Wkrótce nawiązał współpracę ze współpracownikami Siegela, Meyerem Lanskim i Frankiem Costello, aby uzyskać kontrolę nad przestępczością zorganizowaną na Zachodnim Wybrzeżu. Cohen nie wstydził się zabijać każdego, kto zagroził tej kontroli. Wkrótce sam stał się główną siłą w świecie przestępczym.
Pomógł także w prowadzeniu hotelu Siegela w Las Vegas, Flamingo Hotel, odgrywając znaczącą rolę w zakładaniu zakładów sportowych w Las Vegas. Ale pomoc Cohena nie wystarczyła, aby uratować Flamingo przed katastrofą.
Dzięki przeszukiwaniu funduszy Siegela Flamingo szybko tracił pieniądze. W 1947 roku Bugsy został zastrzelony, a inni gangsterzy, którzy byli mocno zainwestowani w kasynie, wkrótce zaaranżowali zabójstwo Siegela.

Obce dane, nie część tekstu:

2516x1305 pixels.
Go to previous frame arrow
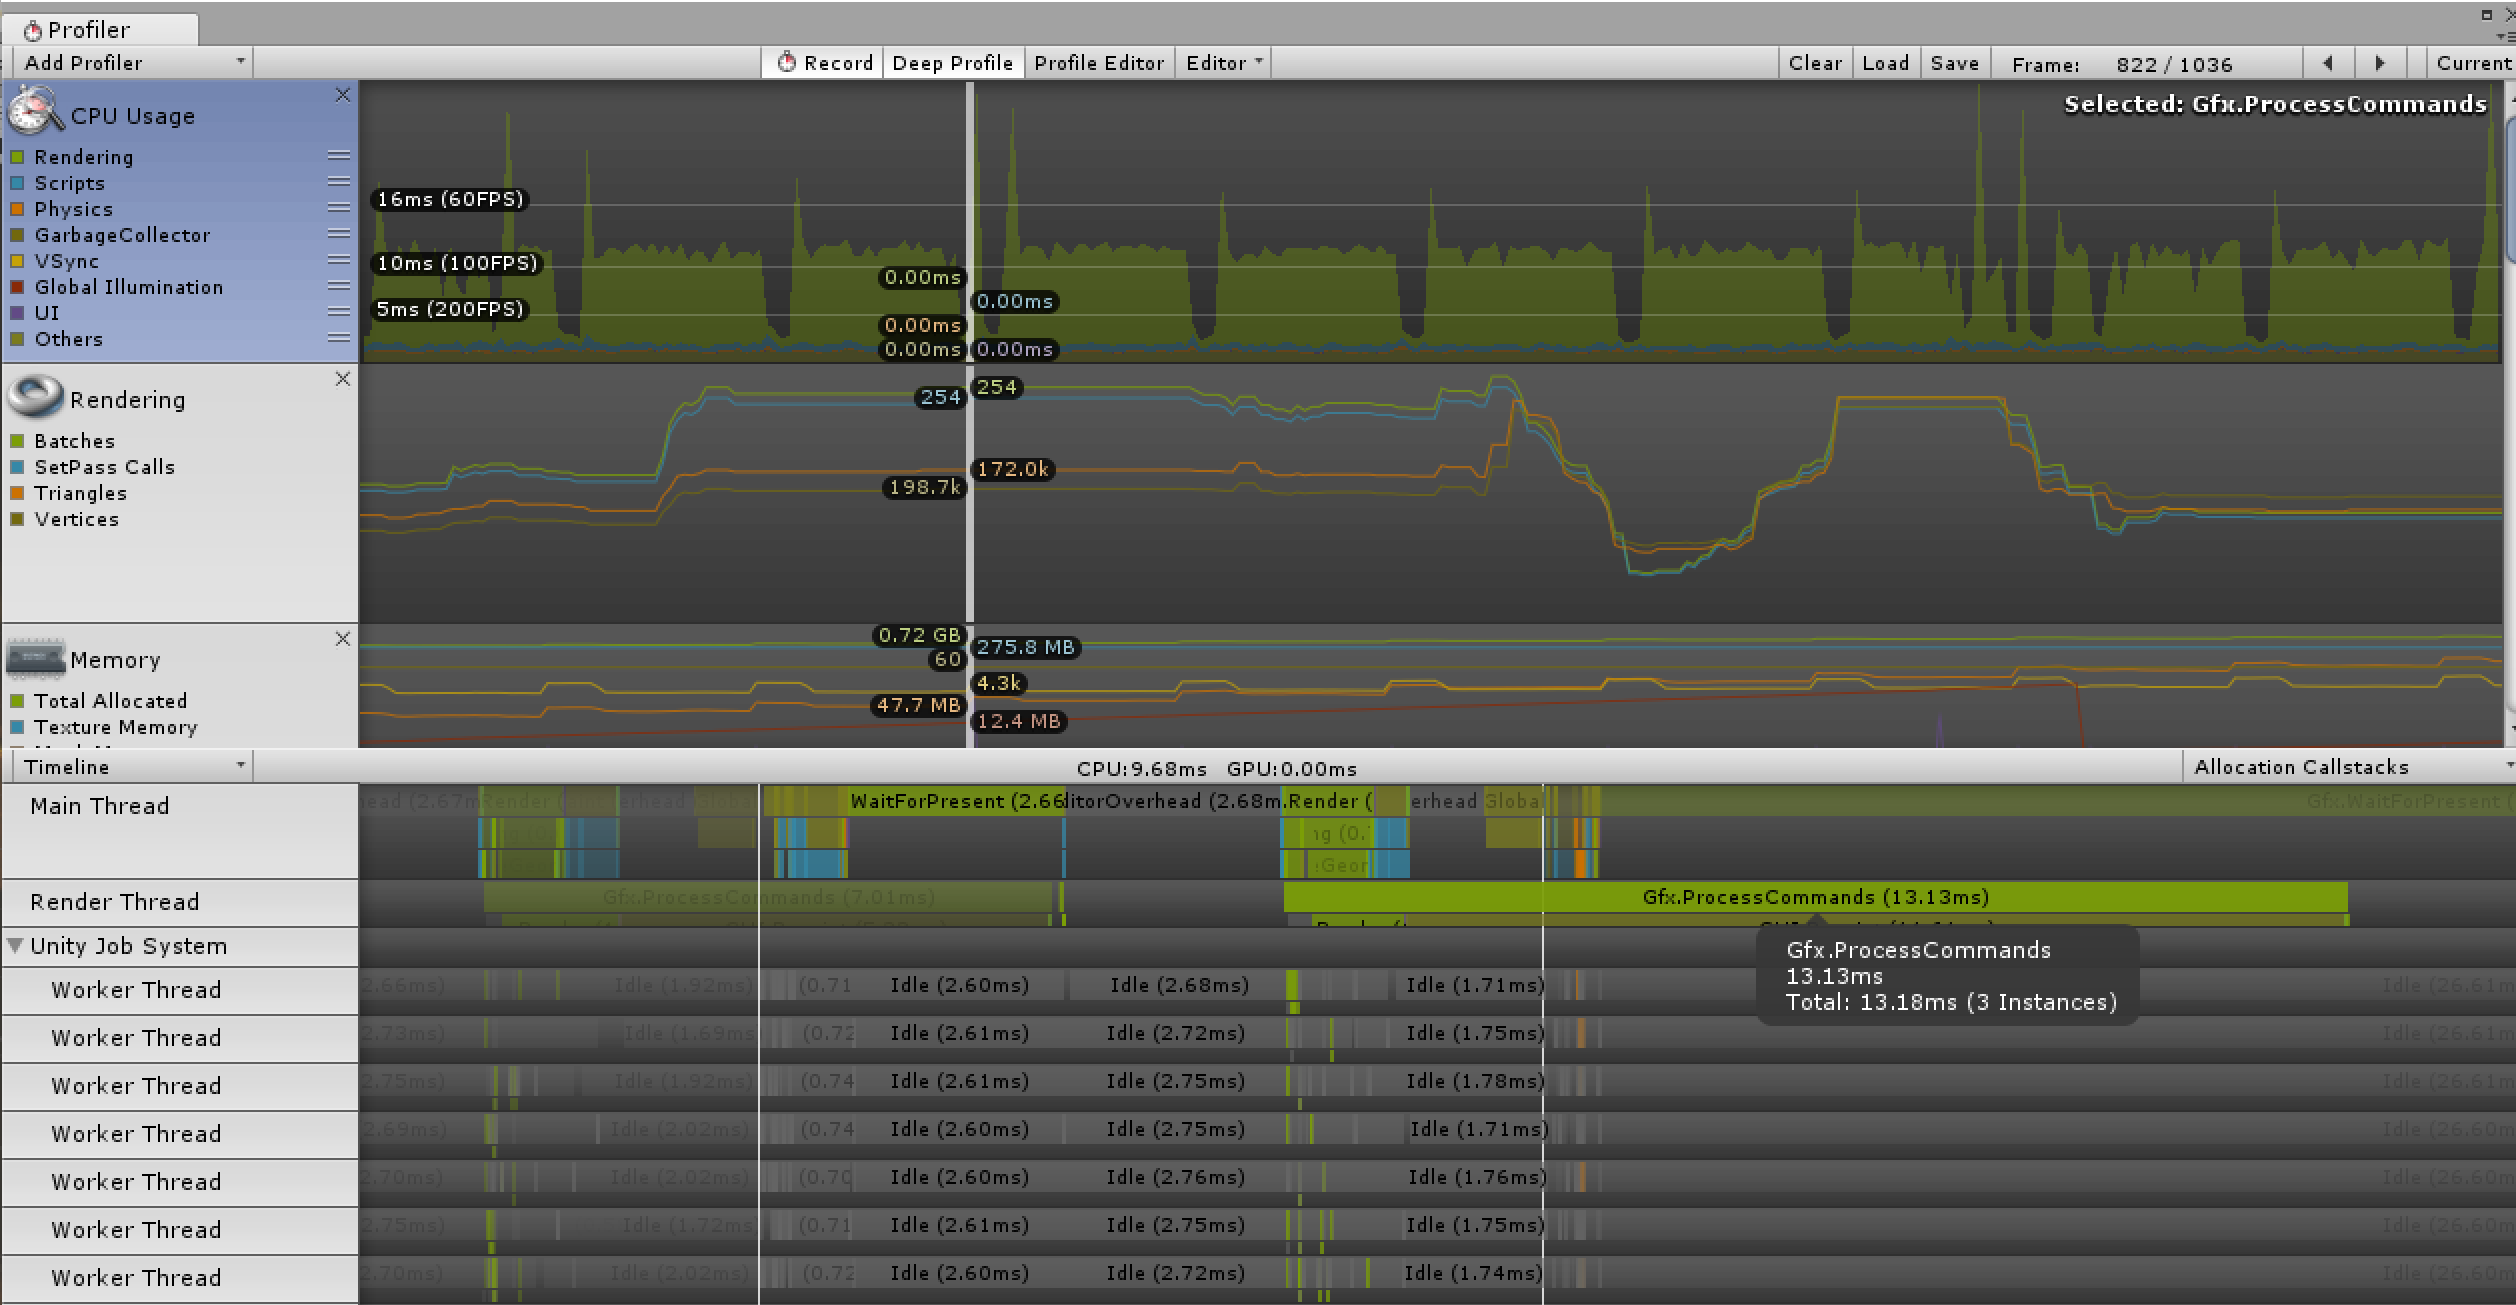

Cohen w swoim typowym stylu wtargnął do hotelu, w którym, jak sądził, zatrzymali się mordercy Siegela i strzelił z pistoletu w sufit. Zażądał, aby mordercy wyszli na ulicę, aby spotkać się z nim. Mniej więcej w tym czasie nowy i tajny oddział gangsterów LAPD badał przestępcze operacje w mieście. Więc kiedy wezwano policję, Cohen uciekł.
Po śmierci Siegela Cohen stawał się coraz ważniejszą postacią w przestępczości podziemnej. Ale wkrótce zaczęły go doganiać jego brutalne sposoby. Nie tylko policja zaczęła przyglądać się bliżej działalności Cohena, ale także zrobił on wielu bardzo niebezpiecznych wrogów w przestępczości zorganizowanej.
Po zbombardowaniu jego domu Cohen zamienił swój dom w fortecę wyposażoną w reflektory, alarmy i arsenał broni. Następnie odważył się, aby jego wrogowie przyszli po niego. W sumie Cohen przeżyłby 11 prób zabójstwa i ciągłe nękanie ze strony policji.
Ostatecznie to prawo dopadło Cohena. W 1951 roku został skazany na cztery lata więzienia federalnego za uchylanie się od płacenia podatku dochodowego, podobnie jak Al Capone. Pomimo popełnienia wielu morderstw w ciągu swojej kariery, policja nie mogła zdobyć wystarczających dowodów, by oskarżyć go o jedno zabójstwo.
Po zwolnieniu Cohen prowadził szereg różnych firm. Ale został aresztowany i ponownie oskarżony o unikanie podatków w 1961 roku i wysłany do Alcatraz. Po wydostaniu się z „skały” spędził następne 12 lat w więzieniu federalnym w Atlancie w stanie Georgia.
W końcu został zwolniony w 1972 roku i resztę lat spędził na robieniu występów telewizyjnych. Zmarł zaledwie cztery lata później na raka żołądka.